Many European banks still own lots of exotic mortgage products and other risky assets — hundreds of billions of euros worth — according to a report in today’s Wall Street Journal. Unfortunately for investors in foreign-stock funds, having some exposure to these troubled banks is hard to avoid. The MSCI EAFE index, a widely used benchmark for so-called developed international stock funds, is roughly 20% financial stocks. The S&P 500-stock index, on the other hand, has less than 15% dedicated to the sector.
Other funds are making even bigger bets on European financials, according to data provided by Standard & Poor’s, which screened international stock funds for high financial exposure and looked for funds with big European banks in their holdings. “We still see funds that are betting on European financials believing that the fundamentals will improve,” says Todd Rosenbluth, a mutual fund analyst for Standard & Poor’s Capital IQ. For instance, the Oakmark International fund (OAKIX) had about 25% if its assets invested in financial stocks at the end of September. Top 10 holdings included Credit Suisse, BNP Paribas and Allianz.

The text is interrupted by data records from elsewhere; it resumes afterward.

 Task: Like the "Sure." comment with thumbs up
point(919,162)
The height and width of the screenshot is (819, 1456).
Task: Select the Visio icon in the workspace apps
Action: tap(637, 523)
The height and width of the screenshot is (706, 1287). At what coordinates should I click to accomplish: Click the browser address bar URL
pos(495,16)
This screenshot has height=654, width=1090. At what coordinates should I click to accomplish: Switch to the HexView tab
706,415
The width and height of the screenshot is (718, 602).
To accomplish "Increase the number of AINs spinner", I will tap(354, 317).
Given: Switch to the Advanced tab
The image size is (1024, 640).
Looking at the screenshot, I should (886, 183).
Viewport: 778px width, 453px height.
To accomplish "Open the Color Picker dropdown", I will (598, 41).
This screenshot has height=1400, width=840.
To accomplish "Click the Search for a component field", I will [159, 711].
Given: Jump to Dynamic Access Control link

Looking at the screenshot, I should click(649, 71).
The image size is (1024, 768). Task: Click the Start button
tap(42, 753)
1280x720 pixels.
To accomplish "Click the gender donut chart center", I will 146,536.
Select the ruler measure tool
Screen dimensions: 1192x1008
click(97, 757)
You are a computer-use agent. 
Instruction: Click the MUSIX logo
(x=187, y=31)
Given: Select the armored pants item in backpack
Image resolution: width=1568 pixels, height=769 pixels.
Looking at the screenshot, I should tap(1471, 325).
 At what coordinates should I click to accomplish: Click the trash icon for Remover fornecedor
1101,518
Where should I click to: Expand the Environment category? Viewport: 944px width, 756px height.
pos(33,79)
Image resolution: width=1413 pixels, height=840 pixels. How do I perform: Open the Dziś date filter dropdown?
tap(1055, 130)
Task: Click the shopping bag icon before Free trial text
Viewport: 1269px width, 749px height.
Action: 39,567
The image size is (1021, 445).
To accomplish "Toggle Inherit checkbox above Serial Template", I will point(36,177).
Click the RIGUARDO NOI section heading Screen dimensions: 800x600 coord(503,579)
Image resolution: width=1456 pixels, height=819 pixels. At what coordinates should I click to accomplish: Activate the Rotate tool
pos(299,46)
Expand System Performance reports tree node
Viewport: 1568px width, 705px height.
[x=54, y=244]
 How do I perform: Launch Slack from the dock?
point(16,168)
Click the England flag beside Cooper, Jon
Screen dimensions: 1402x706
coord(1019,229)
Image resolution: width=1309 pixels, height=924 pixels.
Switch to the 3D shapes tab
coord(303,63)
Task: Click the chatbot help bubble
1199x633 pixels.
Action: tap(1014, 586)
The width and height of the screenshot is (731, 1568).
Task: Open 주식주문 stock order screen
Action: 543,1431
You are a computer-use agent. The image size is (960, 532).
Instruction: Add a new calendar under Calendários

And the Templeton Foreign fund (TEMFX) has about 22% of its assets in financial stocks, with Credit Suisse and ING among its top 10 holdings.
Of course, many of these funds have heavy exposure to other areas less impacted by Europe’s debt crisis, which should mitigate some of the potential losses, says Rosenbluth.
Other funds that previously had large stakes in the region have been cutting exposure in recent months. However, it’s not clear if managers reduced their holdings or if the reduction was due to a drop in price for European financial stocks, says Rosenbluth. The Fidelity International Value fund (FIVLX), for example, had 27% allocated to financial stocks at the end of September, down from 34% in June, and European banks like Banco Santander, Societe Generale and BNP Paribas, which were top holdings in June are no longer on the list. The JPMorgan International Value fund (JFEAX) had 21% in financials as of August, slightly less than the 24% weighting it had in July; ING is no longer one of its top 10 holdings.